1) is human while in the second one is a mouse protein. We examined our system on this task of species disambiguation. We obtained the data from the project of Wang et al. [9]. From their data, we tested the biomedical entity names that occur in at http://www.selleckchem.com/products/pacritinib-sb1518.html least two species with at least 3 occurrences in each species. This enables us to use two instances for training and one for testing and repeat it three times. If the entity has 5 or more occurrences in one species, we repeat five times using 5FCV as in Section 4.1. We extracted and tested our system on a total 465 instances of entity names with an average of 8 instances per species for each entity name. In the original dataset (gold standard), 90% of the terms have all their instances occurring in only one species [9] and so cannot be tested in our system.
Our system requires that each term should have instances in two or more species with at least 3 occurrences in each species. The results of Wang et al. are shown in Table 7, whereas the results of our proposed system are shown in Table 8 in terms of precision, recall, and F1. Table 3 A sample text from species disambiguation.Table 7 The averaged evaluation results from Wang et al. [9]. Table 8Precision, recall, and F1 results of our method on the fivefold in the species disambiguation experiments. 5. Discussion and ConclusionThe main weakness of the supervised and machine-learning-based methods for WSD is their dependency on the annotated training text which includes manually disambiguated instances of the ambiguous word [2, 17].

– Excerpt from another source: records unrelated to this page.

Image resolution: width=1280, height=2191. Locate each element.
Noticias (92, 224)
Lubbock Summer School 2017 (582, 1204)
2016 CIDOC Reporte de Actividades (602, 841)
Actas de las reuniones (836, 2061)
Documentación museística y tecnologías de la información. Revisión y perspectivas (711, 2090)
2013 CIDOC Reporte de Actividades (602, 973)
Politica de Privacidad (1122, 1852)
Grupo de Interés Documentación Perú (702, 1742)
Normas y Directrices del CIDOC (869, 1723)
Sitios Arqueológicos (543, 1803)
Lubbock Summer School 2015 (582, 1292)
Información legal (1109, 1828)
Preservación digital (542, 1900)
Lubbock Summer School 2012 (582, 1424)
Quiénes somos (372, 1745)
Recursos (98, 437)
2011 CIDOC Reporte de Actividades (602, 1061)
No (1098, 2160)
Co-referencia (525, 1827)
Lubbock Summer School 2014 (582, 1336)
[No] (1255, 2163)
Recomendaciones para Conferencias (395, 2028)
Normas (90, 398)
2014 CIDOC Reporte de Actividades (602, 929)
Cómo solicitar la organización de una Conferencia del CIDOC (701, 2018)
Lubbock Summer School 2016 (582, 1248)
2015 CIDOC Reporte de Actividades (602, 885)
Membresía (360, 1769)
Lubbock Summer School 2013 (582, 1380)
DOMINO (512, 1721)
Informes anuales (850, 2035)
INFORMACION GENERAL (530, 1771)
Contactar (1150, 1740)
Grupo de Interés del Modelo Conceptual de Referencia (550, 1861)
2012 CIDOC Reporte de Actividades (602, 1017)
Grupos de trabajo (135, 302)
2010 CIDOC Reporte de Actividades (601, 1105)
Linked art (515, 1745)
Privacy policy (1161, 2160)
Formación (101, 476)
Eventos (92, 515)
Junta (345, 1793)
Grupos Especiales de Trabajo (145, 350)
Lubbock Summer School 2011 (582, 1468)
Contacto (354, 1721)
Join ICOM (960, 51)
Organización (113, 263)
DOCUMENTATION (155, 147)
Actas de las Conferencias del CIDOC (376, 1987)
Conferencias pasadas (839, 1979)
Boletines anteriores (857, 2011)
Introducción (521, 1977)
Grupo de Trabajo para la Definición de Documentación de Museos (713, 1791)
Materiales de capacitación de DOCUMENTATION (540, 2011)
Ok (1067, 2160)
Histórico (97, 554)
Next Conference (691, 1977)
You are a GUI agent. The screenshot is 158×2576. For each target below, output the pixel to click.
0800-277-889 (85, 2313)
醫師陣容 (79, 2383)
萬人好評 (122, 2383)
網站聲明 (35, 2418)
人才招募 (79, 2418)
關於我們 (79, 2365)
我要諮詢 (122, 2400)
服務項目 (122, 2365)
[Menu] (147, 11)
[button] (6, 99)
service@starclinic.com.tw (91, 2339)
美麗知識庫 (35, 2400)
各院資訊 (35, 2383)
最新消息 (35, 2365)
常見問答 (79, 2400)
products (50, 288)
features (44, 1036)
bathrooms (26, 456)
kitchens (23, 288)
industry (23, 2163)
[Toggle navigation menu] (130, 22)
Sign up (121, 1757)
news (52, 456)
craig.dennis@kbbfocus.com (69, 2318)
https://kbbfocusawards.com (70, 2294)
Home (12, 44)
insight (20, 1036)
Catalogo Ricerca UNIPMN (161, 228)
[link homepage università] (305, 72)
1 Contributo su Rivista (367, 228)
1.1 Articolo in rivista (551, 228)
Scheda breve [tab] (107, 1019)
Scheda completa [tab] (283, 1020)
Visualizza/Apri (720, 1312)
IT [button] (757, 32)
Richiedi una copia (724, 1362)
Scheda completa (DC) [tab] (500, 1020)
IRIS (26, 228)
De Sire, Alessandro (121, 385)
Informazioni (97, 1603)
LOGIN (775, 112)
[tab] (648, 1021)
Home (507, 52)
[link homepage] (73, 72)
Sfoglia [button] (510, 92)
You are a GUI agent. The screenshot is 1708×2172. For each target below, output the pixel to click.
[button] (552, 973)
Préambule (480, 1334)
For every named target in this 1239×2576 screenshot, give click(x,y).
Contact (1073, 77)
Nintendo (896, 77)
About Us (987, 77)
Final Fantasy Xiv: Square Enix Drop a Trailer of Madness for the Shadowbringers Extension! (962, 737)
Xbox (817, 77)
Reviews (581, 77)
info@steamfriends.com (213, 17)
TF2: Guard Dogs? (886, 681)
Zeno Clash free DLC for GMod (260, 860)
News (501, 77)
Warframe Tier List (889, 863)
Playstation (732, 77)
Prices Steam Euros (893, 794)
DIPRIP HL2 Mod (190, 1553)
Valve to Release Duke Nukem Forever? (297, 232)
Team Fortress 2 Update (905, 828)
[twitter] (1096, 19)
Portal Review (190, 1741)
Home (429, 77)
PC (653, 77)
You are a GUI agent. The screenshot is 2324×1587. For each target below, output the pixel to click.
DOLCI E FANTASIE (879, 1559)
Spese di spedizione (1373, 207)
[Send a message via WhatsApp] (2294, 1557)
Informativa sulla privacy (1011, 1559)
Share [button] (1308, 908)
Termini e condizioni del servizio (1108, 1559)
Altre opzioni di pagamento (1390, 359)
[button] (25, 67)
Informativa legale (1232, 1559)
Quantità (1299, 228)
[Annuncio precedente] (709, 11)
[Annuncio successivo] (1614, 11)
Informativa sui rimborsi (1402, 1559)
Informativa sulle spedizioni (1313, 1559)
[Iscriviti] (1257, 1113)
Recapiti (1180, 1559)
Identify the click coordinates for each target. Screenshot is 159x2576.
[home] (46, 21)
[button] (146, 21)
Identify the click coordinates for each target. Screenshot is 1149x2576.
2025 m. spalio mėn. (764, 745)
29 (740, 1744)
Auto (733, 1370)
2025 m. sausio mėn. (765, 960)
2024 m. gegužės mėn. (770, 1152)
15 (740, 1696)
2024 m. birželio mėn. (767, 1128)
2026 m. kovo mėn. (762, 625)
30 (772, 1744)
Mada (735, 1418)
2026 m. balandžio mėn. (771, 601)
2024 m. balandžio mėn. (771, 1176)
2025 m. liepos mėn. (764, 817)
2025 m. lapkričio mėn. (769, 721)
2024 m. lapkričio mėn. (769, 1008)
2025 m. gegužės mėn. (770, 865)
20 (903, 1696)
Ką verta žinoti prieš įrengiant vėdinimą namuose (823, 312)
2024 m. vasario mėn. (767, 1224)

However, over the time, the increasing volumes of text and literature in very high rates and the new algorithms and techniques for text annotation and concept mapping will alleviate this problem. Moreover, the advances in ontology development and integration in the biomedical domain will facilitate even more the process of automatic text annotation.In this paper, we reported a machine learning approach for biomedical WSD. The approach was evaluated with a benchmark dataset, NLM-WSD, to facilitate the comparison Cilengitide with the results of previous work. The average accuracy results of our method, compared to some recent reported results (Table 6), are promising and proving that our method outperforms those recently reported methods. Table 6 contains the results for 11 methods: baseline method (mfs), our method (last column), and 9 other methods from recent work published in 2008 to 2010 (from [1, 2, 4]). The average accuracy of our method is the highest (90.3%), and the closest one is NB (86.0%).Our method also outperforms all 10 other methods in 12 out of 31 words followed by NB which outperforms the rest in 7 words.Stevenson et al.